TASK MATERIAL Start Marker

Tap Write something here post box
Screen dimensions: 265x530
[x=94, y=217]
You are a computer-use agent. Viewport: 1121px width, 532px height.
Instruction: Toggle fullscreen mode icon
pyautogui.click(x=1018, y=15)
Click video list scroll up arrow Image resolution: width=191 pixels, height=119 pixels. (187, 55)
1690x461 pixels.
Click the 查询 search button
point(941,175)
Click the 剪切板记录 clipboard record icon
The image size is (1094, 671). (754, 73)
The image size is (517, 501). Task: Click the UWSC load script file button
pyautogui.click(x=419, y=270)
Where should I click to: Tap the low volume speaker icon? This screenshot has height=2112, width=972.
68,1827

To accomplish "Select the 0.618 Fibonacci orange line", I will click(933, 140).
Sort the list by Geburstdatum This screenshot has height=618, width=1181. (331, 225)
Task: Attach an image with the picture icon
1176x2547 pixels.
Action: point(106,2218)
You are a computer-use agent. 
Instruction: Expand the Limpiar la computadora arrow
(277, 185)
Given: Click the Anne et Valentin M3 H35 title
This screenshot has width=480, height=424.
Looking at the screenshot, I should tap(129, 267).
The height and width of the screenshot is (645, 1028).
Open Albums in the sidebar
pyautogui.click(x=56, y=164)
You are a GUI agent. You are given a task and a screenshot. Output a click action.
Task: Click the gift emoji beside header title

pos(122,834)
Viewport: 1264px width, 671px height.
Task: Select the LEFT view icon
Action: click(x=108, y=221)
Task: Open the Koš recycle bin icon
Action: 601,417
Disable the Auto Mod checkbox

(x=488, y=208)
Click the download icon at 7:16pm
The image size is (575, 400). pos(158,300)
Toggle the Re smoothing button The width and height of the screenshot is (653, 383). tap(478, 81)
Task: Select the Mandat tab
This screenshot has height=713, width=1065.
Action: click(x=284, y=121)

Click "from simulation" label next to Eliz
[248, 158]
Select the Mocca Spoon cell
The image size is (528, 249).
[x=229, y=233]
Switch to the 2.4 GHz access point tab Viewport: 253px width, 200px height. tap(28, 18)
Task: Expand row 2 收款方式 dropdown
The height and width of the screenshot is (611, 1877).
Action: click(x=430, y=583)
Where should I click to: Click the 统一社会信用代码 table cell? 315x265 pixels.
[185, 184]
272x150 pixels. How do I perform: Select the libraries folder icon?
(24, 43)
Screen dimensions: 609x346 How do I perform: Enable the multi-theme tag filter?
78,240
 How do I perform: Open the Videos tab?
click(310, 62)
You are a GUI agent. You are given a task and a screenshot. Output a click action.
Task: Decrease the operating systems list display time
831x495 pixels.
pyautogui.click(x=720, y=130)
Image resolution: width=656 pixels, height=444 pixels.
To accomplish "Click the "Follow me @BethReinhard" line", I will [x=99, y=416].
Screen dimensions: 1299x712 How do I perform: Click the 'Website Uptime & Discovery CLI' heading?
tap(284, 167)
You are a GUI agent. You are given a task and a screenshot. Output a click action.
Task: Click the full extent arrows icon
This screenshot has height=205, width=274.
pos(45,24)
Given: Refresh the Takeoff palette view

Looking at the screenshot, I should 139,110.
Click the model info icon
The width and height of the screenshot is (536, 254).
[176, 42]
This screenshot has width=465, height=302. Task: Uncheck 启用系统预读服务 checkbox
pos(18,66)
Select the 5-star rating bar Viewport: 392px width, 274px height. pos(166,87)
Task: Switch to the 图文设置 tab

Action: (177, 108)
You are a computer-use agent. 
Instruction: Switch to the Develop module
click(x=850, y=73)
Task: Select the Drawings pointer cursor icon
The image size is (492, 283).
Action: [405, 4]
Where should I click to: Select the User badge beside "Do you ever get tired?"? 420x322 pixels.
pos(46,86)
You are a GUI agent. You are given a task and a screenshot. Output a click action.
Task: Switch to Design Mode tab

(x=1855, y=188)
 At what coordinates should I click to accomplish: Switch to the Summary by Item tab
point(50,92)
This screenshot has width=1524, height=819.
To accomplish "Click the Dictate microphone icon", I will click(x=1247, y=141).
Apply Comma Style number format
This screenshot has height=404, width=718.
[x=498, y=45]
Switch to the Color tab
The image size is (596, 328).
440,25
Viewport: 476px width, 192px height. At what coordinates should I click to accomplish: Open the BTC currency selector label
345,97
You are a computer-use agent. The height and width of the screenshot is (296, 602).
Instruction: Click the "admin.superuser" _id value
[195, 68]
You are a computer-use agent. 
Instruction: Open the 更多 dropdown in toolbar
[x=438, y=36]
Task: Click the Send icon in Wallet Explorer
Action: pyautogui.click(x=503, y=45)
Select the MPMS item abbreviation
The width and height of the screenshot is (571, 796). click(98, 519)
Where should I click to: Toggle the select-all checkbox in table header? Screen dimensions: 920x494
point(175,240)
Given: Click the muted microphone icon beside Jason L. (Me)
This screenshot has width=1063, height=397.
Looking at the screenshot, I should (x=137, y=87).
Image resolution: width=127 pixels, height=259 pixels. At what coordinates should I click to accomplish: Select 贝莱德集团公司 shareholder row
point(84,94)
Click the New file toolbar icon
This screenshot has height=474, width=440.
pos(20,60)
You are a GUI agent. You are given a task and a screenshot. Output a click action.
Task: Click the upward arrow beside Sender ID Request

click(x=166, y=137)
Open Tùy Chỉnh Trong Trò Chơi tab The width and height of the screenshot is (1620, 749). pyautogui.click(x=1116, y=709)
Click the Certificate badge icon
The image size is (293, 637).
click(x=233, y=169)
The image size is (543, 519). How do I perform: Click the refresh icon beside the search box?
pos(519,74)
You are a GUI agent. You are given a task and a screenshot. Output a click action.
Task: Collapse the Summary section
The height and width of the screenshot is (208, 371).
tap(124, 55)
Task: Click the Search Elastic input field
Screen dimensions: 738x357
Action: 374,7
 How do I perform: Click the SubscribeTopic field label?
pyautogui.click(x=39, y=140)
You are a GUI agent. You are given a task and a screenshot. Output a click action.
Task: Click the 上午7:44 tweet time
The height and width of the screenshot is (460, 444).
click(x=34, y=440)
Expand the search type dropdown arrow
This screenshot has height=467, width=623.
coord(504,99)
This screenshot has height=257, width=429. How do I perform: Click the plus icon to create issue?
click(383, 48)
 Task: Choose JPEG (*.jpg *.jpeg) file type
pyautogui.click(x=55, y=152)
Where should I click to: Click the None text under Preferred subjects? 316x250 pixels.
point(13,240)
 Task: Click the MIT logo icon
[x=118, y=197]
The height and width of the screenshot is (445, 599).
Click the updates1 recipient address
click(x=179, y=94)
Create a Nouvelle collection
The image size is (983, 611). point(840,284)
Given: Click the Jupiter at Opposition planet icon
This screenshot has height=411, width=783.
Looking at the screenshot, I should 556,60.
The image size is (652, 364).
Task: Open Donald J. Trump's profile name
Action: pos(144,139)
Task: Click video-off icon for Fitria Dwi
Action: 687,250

TASK MATERIAL End Marker

### ABOUT THIS EXERCISE
Every entry must appear again in the answer, exactly as written.

### WRITTEN ANSWER
Tap Write something here post box
Screen dimensions: 265x530
[x=94, y=217]
You are a computer-use agent. Viewport: 1121px width, 532px height.
Instruction: Toggle fullscreen mode icon
pyautogui.click(x=1018, y=15)
Click video list scroll up arrow Image resolution: width=191 pixels, height=119 pixels. (187, 55)
1690x461 pixels.
Click the 查询 search button
point(941,175)
Click the 剪切板记录 clipboard record icon
The image size is (1094, 671). (754, 73)
The image size is (517, 501). Task: Click the UWSC load script file button
pyautogui.click(x=419, y=270)
Where should I click to: Tap the low volume speaker icon? This screenshot has height=2112, width=972.
68,1827

To accomplish "Select the 0.618 Fibonacci orange line", I will click(933, 140).
Sort the list by Geburstdatum This screenshot has height=618, width=1181. (331, 225)
Task: Attach an image with the picture icon
1176x2547 pixels.
Action: point(106,2218)
You are a computer-use agent. 
Instruction: Expand the Limpiar la computadora arrow
(277, 185)
Given: Click the Anne et Valentin M3 H35 title
This screenshot has width=480, height=424.
Looking at the screenshot, I should tap(129, 267).
The height and width of the screenshot is (645, 1028).
Open Albums in the sidebar
pyautogui.click(x=56, y=164)
You are a GUI agent. You are given a task and a screenshot. Output a click action.
Task: Click the gift emoji beside header title

pos(122,834)
Viewport: 1264px width, 671px height.
Task: Select the LEFT view icon
Action: click(x=108, y=221)
Task: Open the Koš recycle bin icon
Action: 601,417
Disable the Auto Mod checkbox

(x=488, y=208)
Click the download icon at 7:16pm
The image size is (575, 400). pos(158,300)
Toggle the Re smoothing button The width and height of the screenshot is (653, 383). tap(478, 81)
Task: Select the Mandat tab
This screenshot has height=713, width=1065.
Action: click(x=284, y=121)

Click "from simulation" label next to Eliz
[248, 158]
Select the Mocca Spoon cell
The image size is (528, 249).
[x=229, y=233]
Switch to the 2.4 GHz access point tab Viewport: 253px width, 200px height. tap(28, 18)
Task: Expand row 2 收款方式 dropdown
The height and width of the screenshot is (611, 1877).
Action: click(x=430, y=583)
Where should I click to: Click the 统一社会信用代码 table cell? 315x265 pixels.
[185, 184]
272x150 pixels. How do I perform: Select the libraries folder icon?
(24, 43)
Screen dimensions: 609x346 How do I perform: Enable the multi-theme tag filter?
78,240
 How do I perform: Open the Videos tab?
click(310, 62)
You are a GUI agent. You are given a task and a screenshot. Output a click action.
Task: Decrease the operating systems list display time
831x495 pixels.
pyautogui.click(x=720, y=130)
Image resolution: width=656 pixels, height=444 pixels.
To accomplish "Click the "Follow me @BethReinhard" line", I will [x=99, y=416].
Screen dimensions: 1299x712 How do I perform: Click the 'Website Uptime & Discovery CLI' heading?
tap(284, 167)
You are a GUI agent. You are given a task and a screenshot. Output a click action.
Task: Click the full extent arrows icon
This screenshot has height=205, width=274.
pos(45,24)
Given: Refresh the Takeoff palette view

Looking at the screenshot, I should 139,110.
Click the model info icon
The width and height of the screenshot is (536, 254).
[176, 42]
This screenshot has width=465, height=302. Task: Uncheck 启用系统预读服务 checkbox
pos(18,66)
Select the 5-star rating bar Viewport: 392px width, 274px height. pos(166,87)
Task: Switch to the 图文设置 tab

Action: (177, 108)
You are a computer-use agent. 
Instruction: Switch to the Develop module
click(x=850, y=73)
Task: Select the Drawings pointer cursor icon
The image size is (492, 283).
Action: [405, 4]
Where should I click to: Select the User badge beside "Do you ever get tired?"? 420x322 pixels.
pos(46,86)
You are a GUI agent. You are given a task and a screenshot. Output a click action.
Task: Switch to Design Mode tab

(x=1855, y=188)
 At what coordinates should I click to accomplish: Switch to the Summary by Item tab
point(50,92)
This screenshot has width=1524, height=819.
To accomplish "Click the Dictate microphone icon", I will click(x=1247, y=141).
Apply Comma Style number format
This screenshot has height=404, width=718.
[x=498, y=45]
Switch to the Color tab
The image size is (596, 328).
440,25
Viewport: 476px width, 192px height. At what coordinates should I click to accomplish: Open the BTC currency selector label
345,97
You are a computer-use agent. The height and width of the screenshot is (296, 602).
Instruction: Click the "admin.superuser" _id value
[195, 68]
You are a computer-use agent. 
Instruction: Open the 更多 dropdown in toolbar
[x=438, y=36]
Task: Click the Send icon in Wallet Explorer
Action: pyautogui.click(x=503, y=45)
Select the MPMS item abbreviation
The width and height of the screenshot is (571, 796). click(98, 519)
Where should I click to: Toggle the select-all checkbox in table header? Screen dimensions: 920x494
point(175,240)
Given: Click the muted microphone icon beside Jason L. (Me)
This screenshot has width=1063, height=397.
Looking at the screenshot, I should (x=137, y=87).
Image resolution: width=127 pixels, height=259 pixels. At what coordinates should I click to accomplish: Select 贝莱德集团公司 shareholder row
point(84,94)
Click the New file toolbar icon
This screenshot has height=474, width=440.
pos(20,60)
You are a GUI agent. You are given a task and a screenshot. Output a click action.
Task: Click the upward arrow beside Sender ID Request

click(x=166, y=137)
Open Tùy Chỉnh Trong Trò Chơi tab The width and height of the screenshot is (1620, 749). pyautogui.click(x=1116, y=709)
Click the Certificate badge icon
The image size is (293, 637).
click(x=233, y=169)
The image size is (543, 519). How do I perform: Click the refresh icon beside the search box?
pos(519,74)
You are a GUI agent. You are given a task and a screenshot. Output a click action.
Task: Collapse the Summary section
The height and width of the screenshot is (208, 371).
tap(124, 55)
Task: Click the Search Elastic input field
Screen dimensions: 738x357
Action: 374,7
 How do I perform: Click the SubscribeTopic field label?
pyautogui.click(x=39, y=140)
You are a GUI agent. You are given a task and a screenshot. Output a click action.
Task: Click the 上午7:44 tweet time
The height and width of the screenshot is (460, 444).
click(x=34, y=440)
Expand the search type dropdown arrow
This screenshot has height=467, width=623.
coord(504,99)
This screenshot has height=257, width=429. How do I perform: Click the plus icon to create issue?
click(383, 48)
 Task: Choose JPEG (*.jpg *.jpeg) file type
pyautogui.click(x=55, y=152)
Where should I click to: Click the None text under Preferred subjects? 316x250 pixels.
point(13,240)
 Task: Click the MIT logo icon
[x=118, y=197]
The height and width of the screenshot is (445, 599).
Click the updates1 recipient address
click(x=179, y=94)
Create a Nouvelle collection
The image size is (983, 611). point(840,284)
Given: Click the Jupiter at Opposition planet icon
This screenshot has height=411, width=783.
Looking at the screenshot, I should 556,60.
The image size is (652, 364).
Task: Open Donald J. Trump's profile name
Action: pos(144,139)
Task: Click video-off icon for Fitria Dwi
Action: 687,250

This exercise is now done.